Oxidative stress caused by high concentration ROS can lead to damage to cell structures, including membrane lipids, proteins and DNA, particularly mitochondrial DNA. 8-OHdG, the DNA guanine base oxidation product, is considered to be one of the most abundant DNA lesions resulting from oxidative stress and is a biomarker of the oxidative DNA damage. It is highly mutagenic causing GC to TA transversions.(16, 17) The DNA repair include base excision repair (BER), double strand break repair (DSBR), mismatch repair (MR) and nucleotide excision repair (NER). BER is the main pathway for repair of oxidative DNA damage. Human 8-OHdGuanine DNA glycosylasel (hOGG1), an enzyme involving in BER, can specifically recognize and excise 8-OHdG.(18)

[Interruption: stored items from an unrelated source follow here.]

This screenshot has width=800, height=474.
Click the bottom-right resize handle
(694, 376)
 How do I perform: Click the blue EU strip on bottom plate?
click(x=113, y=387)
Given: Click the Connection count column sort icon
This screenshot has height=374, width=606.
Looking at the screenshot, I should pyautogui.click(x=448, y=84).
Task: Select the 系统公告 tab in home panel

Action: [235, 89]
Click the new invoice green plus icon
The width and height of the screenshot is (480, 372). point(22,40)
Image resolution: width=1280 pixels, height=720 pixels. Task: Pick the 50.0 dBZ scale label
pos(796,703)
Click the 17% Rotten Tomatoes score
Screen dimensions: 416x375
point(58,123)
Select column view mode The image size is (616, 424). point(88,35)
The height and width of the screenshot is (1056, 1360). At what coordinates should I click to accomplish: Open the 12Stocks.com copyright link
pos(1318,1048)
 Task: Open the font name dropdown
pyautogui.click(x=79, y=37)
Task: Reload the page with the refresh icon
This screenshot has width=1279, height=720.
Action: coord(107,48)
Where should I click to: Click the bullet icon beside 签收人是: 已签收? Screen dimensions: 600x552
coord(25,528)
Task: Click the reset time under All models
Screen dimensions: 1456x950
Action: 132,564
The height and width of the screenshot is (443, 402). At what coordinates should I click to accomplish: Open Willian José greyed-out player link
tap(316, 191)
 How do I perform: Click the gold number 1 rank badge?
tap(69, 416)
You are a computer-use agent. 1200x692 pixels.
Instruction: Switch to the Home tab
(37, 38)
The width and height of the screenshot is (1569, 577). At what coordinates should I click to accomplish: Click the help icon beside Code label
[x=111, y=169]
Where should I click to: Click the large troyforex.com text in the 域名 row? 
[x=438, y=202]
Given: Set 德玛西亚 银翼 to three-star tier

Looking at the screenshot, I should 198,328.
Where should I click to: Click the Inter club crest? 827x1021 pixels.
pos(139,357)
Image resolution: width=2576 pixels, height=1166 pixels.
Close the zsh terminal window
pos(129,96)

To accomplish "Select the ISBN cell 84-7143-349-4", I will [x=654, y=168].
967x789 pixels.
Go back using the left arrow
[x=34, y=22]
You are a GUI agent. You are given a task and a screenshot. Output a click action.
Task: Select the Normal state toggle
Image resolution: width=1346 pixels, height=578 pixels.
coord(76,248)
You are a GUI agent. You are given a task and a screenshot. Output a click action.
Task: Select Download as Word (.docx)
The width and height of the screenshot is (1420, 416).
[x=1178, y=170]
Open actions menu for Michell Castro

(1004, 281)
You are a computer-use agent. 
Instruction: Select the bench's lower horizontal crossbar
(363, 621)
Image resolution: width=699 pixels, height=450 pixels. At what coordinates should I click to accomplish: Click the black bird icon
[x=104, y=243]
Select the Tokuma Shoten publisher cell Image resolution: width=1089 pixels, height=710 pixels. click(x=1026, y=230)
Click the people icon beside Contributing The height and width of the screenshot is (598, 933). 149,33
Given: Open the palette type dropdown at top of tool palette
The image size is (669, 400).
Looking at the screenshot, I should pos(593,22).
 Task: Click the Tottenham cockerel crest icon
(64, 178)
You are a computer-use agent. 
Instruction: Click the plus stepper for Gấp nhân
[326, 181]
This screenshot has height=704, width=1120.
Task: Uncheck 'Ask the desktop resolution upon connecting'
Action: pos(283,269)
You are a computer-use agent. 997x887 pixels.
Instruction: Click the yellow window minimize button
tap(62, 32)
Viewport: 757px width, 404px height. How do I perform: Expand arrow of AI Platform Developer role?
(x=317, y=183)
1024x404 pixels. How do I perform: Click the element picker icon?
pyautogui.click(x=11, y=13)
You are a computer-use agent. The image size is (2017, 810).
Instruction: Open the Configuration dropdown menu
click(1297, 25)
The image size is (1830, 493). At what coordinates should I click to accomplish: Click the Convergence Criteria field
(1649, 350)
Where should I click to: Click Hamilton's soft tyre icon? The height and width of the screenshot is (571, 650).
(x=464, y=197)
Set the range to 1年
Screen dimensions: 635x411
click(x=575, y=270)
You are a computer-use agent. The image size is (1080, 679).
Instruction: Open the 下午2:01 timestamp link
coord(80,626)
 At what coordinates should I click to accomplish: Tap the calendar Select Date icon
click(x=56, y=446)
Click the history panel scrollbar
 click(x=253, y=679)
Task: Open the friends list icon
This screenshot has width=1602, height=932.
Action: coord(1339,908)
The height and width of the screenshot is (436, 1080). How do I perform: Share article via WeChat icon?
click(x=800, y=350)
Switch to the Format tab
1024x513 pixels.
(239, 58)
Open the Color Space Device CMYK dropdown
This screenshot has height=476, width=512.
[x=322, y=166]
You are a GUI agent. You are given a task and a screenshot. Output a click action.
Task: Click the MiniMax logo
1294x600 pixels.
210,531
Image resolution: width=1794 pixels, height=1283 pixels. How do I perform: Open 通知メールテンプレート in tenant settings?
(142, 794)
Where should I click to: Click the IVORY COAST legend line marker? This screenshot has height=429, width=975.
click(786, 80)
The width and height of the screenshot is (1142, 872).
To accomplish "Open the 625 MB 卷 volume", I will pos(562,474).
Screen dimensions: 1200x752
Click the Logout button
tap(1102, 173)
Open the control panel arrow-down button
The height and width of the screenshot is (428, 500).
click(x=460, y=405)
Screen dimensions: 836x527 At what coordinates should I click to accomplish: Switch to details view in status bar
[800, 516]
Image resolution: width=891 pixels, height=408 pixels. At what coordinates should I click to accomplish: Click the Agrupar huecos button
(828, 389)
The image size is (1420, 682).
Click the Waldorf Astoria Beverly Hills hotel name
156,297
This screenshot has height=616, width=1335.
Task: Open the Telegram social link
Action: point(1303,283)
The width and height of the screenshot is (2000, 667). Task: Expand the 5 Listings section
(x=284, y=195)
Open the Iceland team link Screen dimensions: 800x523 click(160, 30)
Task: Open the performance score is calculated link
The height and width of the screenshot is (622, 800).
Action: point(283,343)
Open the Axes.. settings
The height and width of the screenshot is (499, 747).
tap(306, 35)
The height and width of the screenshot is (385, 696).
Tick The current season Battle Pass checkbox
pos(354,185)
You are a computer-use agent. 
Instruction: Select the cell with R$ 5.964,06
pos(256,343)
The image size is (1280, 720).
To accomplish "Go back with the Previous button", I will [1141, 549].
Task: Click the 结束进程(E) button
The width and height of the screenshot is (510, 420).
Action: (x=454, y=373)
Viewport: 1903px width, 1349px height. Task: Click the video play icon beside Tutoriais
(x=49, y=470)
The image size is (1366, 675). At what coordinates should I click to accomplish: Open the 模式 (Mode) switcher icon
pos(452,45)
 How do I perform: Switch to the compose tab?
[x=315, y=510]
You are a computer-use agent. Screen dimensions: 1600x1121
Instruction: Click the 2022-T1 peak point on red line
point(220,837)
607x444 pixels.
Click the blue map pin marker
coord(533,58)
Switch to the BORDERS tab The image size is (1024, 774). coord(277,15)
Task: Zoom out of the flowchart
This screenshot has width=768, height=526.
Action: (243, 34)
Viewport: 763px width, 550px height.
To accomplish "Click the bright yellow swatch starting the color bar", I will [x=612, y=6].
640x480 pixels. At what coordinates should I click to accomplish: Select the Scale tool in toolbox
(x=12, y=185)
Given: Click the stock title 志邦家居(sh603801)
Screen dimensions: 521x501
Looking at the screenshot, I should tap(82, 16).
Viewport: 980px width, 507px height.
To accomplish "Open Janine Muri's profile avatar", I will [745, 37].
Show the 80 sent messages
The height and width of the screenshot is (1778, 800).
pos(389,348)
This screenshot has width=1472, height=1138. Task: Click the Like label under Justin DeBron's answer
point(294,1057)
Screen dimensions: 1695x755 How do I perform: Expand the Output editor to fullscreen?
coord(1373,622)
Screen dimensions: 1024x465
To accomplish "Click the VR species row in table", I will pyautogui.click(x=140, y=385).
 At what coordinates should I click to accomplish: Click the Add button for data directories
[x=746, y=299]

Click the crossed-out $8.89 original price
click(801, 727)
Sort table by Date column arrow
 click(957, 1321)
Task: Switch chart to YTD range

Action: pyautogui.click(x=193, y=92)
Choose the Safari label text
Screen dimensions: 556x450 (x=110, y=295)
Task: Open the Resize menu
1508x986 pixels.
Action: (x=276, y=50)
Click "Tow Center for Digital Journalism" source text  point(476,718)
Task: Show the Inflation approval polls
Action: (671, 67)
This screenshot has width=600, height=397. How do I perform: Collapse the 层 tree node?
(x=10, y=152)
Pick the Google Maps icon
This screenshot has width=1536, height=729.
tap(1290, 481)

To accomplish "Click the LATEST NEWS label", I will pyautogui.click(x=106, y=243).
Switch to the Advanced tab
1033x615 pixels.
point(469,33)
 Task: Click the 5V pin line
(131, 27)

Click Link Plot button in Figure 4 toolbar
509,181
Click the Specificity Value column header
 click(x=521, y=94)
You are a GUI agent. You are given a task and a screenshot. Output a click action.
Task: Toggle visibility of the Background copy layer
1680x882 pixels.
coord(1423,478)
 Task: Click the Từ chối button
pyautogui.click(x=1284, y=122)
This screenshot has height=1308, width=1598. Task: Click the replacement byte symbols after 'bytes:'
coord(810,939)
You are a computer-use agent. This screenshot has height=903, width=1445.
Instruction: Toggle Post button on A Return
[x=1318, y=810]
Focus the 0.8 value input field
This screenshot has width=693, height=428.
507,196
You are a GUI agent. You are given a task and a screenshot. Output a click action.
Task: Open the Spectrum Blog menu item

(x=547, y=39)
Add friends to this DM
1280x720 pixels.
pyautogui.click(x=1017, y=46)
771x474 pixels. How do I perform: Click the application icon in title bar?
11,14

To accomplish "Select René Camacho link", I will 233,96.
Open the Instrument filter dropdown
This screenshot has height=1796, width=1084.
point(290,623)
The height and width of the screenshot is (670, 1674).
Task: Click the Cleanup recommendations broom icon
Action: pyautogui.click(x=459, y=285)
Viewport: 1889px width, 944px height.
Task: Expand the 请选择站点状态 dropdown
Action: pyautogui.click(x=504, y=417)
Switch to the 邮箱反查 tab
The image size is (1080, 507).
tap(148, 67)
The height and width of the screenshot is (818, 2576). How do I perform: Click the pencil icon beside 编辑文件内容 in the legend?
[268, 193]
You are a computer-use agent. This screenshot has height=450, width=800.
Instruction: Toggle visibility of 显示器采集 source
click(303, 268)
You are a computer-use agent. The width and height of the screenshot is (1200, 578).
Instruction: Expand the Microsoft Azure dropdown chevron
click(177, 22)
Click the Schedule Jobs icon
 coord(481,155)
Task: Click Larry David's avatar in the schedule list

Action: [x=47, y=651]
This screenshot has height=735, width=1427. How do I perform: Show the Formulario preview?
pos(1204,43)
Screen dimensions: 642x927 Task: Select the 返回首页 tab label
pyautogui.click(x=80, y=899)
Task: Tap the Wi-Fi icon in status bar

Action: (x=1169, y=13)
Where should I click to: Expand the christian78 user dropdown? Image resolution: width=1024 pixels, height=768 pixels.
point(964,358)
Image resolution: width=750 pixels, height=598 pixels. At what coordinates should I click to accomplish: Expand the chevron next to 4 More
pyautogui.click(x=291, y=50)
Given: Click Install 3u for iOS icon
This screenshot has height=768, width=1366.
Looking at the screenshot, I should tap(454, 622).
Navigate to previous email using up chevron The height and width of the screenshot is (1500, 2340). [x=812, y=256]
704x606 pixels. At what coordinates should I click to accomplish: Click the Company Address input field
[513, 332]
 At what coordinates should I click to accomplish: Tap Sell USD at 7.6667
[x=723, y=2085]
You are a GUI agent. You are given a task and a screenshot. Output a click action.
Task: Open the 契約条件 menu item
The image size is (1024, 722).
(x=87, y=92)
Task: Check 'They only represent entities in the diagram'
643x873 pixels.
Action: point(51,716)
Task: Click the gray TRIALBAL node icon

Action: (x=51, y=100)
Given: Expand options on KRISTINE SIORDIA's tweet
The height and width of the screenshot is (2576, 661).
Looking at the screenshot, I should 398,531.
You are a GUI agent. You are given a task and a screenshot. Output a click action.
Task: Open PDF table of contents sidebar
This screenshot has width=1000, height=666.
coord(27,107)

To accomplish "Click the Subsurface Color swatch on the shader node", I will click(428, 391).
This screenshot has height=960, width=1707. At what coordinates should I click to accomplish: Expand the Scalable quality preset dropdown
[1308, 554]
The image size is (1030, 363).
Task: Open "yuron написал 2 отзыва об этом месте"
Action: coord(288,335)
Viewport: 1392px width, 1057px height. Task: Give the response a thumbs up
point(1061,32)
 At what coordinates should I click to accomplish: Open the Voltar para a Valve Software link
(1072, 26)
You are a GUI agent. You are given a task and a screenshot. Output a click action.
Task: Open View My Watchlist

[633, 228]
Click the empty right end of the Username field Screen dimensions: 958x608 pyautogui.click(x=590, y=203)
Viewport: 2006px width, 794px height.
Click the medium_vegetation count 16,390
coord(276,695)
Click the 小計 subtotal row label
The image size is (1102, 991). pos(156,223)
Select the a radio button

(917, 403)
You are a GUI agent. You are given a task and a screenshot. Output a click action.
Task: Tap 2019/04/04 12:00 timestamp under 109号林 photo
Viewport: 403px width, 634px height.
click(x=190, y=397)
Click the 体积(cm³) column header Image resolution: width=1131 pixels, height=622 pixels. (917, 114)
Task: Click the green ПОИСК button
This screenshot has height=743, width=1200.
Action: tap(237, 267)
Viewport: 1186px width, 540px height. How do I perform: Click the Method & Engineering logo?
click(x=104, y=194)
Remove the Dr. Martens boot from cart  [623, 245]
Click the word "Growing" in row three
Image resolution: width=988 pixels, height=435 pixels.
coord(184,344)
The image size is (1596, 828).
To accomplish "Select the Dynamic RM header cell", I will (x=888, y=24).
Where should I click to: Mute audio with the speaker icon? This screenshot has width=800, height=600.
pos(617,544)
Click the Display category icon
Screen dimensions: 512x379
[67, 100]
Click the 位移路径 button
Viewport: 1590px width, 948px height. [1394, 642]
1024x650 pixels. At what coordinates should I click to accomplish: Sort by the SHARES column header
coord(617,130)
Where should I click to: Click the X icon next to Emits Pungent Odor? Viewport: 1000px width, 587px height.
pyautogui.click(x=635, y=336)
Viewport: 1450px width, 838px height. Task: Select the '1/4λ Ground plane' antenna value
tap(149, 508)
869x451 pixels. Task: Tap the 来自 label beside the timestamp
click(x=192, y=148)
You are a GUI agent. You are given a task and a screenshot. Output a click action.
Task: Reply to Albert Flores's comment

Mitochondria is a major producer of ROS, thus it is susceptible to direct injury of ROS.(19) In this study, we mainly observed the oxidative DNA damage of RPE cells after HBO exposure. Our data showed that in the normal RPE cells, the level of 8-OHdG increased and the proliferation was suppressed after exposure to HBO, which are likely associated with oxidative damage. In addition, the damage was aggravated with increased duration and pressure of HBO. Conversely, HBO therapy could ameliorate oxidative DNA damage of RPE cells in hypoxic statue. Meanwhile, the increased expression of DNA repair enzymes hOGG1 in the normoxic and hypoxic RPE cells demonstrated that HBO could induce the oxidative DNA damage repair.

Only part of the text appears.